In the ancient Greece of Pericles and Plato, the polis, or city-state, reigned supreme, but by the time of Alexander, nearly half of the mainland Greek city-states had surrendered part of their autonomy to join the larger political entities called koina. In the first book in fifty years to tackle the rise of these so-called Greek federal states, Emily Mackil charts a complex, fascinating map of how shared religious practices and long-standing economic interactions faciliated political cooperation and the emergence of a new kind of state. Mackil provides a detailed historical narrative spanning five centuries to contextualize her analyses, which focus on the three best-attested areas of mainland Greece—Boiotia, Achaia, and Aitolia. The analysis is supported by a dossier of Greek inscriptions, each text accompanied by an English translation and commentary.

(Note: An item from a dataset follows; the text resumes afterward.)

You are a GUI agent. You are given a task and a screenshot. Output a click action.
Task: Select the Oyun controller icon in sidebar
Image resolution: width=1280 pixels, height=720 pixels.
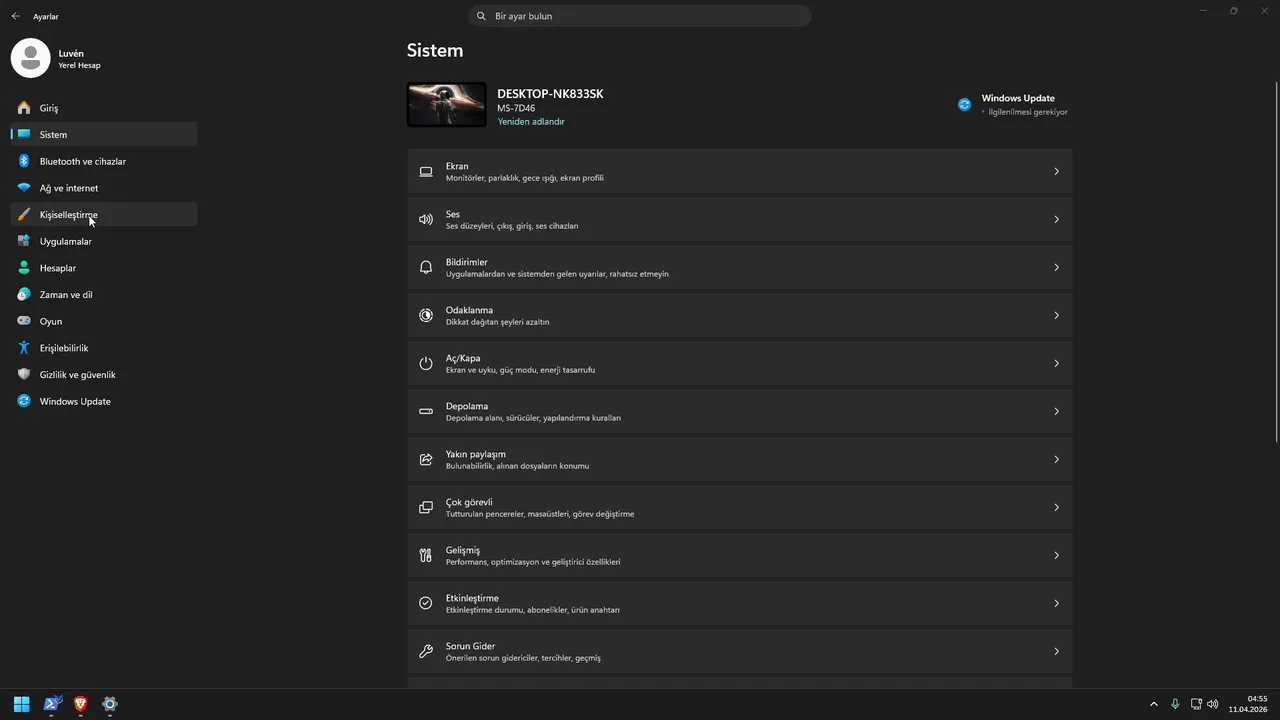(24, 321)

The Transformation of Foreign Policy

2016-07-14
The Transformation of Foreign Policy
Title The Transformation of Foreign Policy PDF eBook
Author Gunther Hellmann
Publisher Oxford University Press
Pages 367
Release 2016-07-14
Genre Political Science
ISBN 0191086428

The study of foreign policy is usually concerned with the interaction of states, and thus with governance structures which emerged either with the so-called 'Westphalian system' or in the course of the 18th century: diplomacy and international law. As a result, examining foreign policy in earlier periods involves conceptual and terminological difficulties, which echo current debates on 'post-national' foreign policy actors like the European Union or global cities. This volume argues that a novel understanding of what constitutes foreign policy may offer a way out of this problem. It considers foreign policy as the outcome of processes that make some boundaries different from others, and set those that separate communities in an internal space apart from those that mark foreignness. The creation of such boundaries, which can be observed at all times, designates specific actors - which can be, but do not have to be, 'states' - as capable of engaging in foreign policy. As such boundaries are likely to be contested, they are unlikely to provide either a single or a simple distinction between 'insides' and 'outsides'. In this view, multiple layers of foreign-policy actors with different characteristics appear less as a modern development and more as a perennial aspect of foreign policy. In a broad perspective stretching from early Greek polities to present-day global cities, the volume offers a theoretical and empirical presentation of this concept by political scientists, jurists, and historians.